Organizers of the Columbia Gorge Marathon are excited about the news that the Historic Columbia Gorge Highway is reopened in the Twin Tunnels area between Mosier and Hood River.

The road had been closed since Sept. 25 due to the Milepost 66 fire, which burned above and below a section of the road across from Stanley Rock at Koberg Beach.

Although the fire was out within a few days, Oregon State Parks closed the road while hazards created by the blaze were addressed.

Marathon organizers had a contingency route planned but were confident Oregon State Parks would have the road cleared and opened in time for the event.

With the road reopened, Breakaway Promotions is busy gearing up for what is expected to be another successful event. This year’s cap of 1,000 for the marathon and half-marathon is expected to be reached, although registration has not yet been closed.

See columbiagorgemarathon.com to register.

Kids race

In addition to the 26.2-mile marathon and the 13.1-mile half marathon, a third event is designed specifically for kids. As an extension of the Columbia Gorge Marathon, kids have an opportunity between now and race day to complete a marathon on their own and log their daily progress.

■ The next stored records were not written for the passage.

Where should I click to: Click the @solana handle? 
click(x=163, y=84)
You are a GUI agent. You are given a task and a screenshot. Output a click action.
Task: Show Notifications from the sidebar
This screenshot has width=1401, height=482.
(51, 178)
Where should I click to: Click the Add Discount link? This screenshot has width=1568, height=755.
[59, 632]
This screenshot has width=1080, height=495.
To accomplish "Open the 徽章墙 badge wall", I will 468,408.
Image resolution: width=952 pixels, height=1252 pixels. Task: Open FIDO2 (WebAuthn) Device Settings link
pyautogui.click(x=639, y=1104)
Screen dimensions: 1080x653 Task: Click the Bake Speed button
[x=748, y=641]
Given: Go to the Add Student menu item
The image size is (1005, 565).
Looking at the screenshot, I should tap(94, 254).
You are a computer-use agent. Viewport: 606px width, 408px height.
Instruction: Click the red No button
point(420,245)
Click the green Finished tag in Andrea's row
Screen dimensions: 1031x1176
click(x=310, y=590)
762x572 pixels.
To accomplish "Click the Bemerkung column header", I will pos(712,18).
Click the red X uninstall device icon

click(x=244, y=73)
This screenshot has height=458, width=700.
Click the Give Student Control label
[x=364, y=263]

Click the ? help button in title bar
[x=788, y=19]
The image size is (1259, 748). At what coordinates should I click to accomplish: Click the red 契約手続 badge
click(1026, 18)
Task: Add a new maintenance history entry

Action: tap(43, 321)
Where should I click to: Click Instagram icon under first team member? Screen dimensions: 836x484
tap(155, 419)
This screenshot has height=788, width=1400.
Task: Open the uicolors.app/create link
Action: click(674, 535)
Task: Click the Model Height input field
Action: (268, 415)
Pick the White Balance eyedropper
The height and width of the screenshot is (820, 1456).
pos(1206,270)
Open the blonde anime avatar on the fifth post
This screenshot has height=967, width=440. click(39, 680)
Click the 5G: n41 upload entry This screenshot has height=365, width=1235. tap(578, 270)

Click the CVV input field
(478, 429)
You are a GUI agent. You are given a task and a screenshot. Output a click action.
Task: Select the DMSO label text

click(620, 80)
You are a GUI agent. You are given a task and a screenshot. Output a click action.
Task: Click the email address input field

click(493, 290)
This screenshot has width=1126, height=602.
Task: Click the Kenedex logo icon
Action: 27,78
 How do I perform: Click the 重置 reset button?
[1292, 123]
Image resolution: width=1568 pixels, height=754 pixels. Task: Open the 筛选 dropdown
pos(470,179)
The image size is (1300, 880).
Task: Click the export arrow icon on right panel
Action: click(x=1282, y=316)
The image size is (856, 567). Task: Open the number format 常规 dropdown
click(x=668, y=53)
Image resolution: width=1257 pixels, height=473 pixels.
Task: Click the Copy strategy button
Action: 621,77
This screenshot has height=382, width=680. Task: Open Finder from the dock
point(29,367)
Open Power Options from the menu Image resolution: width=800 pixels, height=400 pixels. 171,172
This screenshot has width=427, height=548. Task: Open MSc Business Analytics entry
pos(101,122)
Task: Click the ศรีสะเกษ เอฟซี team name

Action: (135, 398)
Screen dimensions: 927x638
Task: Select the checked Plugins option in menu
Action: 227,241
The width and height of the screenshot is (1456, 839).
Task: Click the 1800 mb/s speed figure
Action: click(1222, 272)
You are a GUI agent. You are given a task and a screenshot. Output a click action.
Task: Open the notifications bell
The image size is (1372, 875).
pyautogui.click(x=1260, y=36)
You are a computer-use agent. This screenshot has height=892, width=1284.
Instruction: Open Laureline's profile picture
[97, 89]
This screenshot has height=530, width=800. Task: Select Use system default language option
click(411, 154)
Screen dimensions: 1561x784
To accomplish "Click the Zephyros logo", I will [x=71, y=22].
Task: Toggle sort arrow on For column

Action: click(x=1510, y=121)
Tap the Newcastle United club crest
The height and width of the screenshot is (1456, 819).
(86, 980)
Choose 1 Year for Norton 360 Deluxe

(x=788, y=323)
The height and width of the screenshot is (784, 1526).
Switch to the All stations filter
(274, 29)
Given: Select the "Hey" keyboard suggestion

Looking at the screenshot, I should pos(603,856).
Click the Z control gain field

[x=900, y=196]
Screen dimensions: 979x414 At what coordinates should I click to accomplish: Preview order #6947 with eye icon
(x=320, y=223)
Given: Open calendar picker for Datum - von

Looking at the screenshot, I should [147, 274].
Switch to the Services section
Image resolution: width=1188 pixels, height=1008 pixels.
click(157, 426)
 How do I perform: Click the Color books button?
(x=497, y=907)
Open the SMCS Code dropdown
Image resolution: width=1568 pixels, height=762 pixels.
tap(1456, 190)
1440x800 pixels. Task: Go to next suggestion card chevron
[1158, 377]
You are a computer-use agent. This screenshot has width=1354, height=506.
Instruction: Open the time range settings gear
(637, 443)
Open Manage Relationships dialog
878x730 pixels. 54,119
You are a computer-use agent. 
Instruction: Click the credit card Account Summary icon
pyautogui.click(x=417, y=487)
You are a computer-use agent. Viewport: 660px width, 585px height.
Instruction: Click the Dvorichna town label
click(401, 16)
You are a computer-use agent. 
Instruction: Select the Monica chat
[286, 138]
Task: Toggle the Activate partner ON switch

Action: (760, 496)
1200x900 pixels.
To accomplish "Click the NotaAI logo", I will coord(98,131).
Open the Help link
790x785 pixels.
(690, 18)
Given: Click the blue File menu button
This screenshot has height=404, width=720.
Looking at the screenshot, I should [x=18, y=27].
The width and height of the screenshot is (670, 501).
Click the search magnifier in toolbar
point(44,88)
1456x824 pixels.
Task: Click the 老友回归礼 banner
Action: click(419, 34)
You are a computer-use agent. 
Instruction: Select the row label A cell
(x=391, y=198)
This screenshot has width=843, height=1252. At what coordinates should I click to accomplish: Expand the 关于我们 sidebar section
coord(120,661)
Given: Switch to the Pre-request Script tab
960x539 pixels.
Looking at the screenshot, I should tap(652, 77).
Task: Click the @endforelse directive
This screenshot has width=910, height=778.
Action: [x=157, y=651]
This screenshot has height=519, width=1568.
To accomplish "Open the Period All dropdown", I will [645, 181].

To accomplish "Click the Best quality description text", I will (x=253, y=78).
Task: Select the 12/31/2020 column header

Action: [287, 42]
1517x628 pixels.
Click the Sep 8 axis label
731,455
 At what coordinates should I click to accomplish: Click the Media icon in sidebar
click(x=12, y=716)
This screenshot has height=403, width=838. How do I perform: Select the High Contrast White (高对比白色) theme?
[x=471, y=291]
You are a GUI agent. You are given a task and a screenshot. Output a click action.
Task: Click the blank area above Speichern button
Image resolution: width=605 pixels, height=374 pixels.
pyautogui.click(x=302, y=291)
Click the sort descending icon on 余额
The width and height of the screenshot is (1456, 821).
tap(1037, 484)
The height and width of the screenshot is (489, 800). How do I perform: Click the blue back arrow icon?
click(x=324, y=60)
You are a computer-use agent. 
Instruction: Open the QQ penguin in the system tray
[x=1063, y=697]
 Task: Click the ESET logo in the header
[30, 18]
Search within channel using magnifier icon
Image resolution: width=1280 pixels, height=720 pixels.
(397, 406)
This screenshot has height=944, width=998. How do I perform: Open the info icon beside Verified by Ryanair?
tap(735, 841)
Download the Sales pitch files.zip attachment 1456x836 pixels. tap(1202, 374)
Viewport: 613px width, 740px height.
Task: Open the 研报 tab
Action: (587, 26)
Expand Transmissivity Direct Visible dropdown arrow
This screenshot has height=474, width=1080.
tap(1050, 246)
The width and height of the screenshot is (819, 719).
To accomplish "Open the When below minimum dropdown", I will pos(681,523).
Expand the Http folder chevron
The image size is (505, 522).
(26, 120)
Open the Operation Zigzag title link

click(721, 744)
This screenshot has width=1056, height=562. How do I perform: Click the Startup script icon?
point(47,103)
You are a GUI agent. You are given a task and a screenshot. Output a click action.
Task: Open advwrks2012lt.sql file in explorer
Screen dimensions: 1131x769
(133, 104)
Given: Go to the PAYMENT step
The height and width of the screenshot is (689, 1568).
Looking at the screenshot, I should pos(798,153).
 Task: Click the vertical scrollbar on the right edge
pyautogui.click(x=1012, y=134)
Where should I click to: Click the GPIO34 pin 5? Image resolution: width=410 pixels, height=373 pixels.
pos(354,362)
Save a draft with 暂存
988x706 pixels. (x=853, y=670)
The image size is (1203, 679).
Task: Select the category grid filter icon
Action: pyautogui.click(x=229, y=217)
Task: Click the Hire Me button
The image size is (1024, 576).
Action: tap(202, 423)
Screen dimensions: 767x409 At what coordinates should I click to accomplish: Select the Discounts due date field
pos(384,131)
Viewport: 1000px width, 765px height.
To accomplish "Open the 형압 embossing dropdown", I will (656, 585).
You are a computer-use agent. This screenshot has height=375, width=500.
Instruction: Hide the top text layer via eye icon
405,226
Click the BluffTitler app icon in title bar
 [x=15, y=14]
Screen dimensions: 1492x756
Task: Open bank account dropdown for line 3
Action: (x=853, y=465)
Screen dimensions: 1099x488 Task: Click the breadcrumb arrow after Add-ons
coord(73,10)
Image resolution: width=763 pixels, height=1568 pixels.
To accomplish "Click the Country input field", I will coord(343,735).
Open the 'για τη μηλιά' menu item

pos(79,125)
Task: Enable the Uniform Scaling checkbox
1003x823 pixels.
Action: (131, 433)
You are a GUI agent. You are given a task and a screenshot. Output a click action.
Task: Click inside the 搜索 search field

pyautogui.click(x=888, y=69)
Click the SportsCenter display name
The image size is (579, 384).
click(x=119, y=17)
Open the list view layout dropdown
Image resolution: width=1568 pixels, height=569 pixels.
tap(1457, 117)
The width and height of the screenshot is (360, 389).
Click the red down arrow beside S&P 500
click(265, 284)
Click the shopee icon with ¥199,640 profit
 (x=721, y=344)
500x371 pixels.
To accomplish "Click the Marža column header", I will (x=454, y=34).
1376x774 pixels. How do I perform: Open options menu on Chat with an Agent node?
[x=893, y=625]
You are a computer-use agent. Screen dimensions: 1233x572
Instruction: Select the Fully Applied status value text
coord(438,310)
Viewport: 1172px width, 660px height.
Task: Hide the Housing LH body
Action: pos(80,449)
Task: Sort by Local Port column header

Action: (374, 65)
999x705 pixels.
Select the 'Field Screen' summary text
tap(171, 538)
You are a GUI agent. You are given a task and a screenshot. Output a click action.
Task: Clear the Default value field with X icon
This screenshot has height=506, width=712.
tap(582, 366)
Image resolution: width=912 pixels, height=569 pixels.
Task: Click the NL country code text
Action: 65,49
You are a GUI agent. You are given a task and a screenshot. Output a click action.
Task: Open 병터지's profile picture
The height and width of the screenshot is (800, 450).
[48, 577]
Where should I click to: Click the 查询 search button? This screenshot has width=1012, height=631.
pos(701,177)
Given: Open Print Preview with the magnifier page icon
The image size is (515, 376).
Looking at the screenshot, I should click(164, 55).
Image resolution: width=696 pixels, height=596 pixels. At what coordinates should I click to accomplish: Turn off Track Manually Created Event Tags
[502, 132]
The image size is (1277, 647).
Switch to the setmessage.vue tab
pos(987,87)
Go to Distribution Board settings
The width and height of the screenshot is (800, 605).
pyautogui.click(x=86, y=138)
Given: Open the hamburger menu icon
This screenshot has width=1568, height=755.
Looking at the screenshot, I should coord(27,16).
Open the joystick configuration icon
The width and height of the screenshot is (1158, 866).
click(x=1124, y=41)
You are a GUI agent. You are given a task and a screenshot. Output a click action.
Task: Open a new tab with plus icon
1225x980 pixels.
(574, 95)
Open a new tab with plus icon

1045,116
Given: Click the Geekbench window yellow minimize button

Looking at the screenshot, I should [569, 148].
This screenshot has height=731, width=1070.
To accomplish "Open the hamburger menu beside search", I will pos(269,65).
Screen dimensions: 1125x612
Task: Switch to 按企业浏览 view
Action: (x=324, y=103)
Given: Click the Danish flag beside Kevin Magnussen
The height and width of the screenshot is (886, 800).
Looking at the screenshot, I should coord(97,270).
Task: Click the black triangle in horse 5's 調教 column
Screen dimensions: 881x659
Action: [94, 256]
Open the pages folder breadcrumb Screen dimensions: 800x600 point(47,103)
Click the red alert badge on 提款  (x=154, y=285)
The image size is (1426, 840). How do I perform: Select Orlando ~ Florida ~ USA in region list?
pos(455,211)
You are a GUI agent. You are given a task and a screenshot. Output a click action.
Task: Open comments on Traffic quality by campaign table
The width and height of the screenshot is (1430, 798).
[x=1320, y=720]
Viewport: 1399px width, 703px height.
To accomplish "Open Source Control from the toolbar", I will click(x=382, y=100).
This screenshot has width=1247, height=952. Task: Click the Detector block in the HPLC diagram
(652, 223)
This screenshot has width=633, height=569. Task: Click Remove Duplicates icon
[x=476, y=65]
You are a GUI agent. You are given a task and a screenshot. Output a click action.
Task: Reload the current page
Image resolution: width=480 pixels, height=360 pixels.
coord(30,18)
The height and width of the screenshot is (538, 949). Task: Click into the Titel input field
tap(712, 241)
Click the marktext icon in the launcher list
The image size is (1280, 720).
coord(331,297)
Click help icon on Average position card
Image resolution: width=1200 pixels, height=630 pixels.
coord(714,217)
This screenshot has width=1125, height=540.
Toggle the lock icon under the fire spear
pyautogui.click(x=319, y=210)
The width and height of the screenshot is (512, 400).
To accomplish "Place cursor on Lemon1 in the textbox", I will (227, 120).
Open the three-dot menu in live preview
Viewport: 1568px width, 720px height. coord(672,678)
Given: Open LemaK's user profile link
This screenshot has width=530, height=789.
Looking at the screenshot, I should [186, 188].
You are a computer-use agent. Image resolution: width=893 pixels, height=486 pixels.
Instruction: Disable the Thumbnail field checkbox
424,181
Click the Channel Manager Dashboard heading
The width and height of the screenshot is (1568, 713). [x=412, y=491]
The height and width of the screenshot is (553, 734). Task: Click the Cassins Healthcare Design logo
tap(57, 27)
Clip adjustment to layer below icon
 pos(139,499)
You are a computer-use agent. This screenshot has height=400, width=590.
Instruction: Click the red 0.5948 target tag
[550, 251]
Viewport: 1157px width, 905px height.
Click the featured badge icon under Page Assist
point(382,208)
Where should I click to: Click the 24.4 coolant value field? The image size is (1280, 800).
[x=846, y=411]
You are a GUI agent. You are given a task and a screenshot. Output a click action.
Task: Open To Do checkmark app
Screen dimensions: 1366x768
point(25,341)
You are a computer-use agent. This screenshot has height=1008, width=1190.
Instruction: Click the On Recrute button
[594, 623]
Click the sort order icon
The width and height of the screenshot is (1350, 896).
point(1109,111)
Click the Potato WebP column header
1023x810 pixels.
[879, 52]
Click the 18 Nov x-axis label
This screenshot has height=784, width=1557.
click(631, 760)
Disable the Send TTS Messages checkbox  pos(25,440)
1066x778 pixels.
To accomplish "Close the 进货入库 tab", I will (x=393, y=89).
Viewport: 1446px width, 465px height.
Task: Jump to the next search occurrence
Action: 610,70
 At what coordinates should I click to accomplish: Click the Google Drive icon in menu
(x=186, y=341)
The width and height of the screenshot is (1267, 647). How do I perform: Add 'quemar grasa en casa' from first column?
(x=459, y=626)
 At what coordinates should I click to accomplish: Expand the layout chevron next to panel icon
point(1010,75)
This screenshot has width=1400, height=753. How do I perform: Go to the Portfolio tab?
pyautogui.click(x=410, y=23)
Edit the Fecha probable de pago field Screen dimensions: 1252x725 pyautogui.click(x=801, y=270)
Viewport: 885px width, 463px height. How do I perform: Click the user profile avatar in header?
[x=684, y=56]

On Oct. 27, the kids event will culminate with a 1.2-mile run at the Hood River Marina in which young runners will finish at the same stage and with the same crowd as adult participants.

The run starts at 4 p.m. and all kids in grades K-5 are invited to participate, even if they didn’t complete a log sheet beforehand.

Traffic issues

Drivers are asked to avoid the Button Junction intersection (near China Gorge Restaurant) on Oct. 28 if possible.

Both marathon and half-marathon courses start at the Port of Hood River’s Port Marina Park, travel through downtown and head east to the Hood River side of the Twin Tunnels Trail through Button Junction.

Traffic delays should be expected at the intersection.

Latest stories

Latest video:

Parkdale third graders sing "12 Disaster Days of Christmas"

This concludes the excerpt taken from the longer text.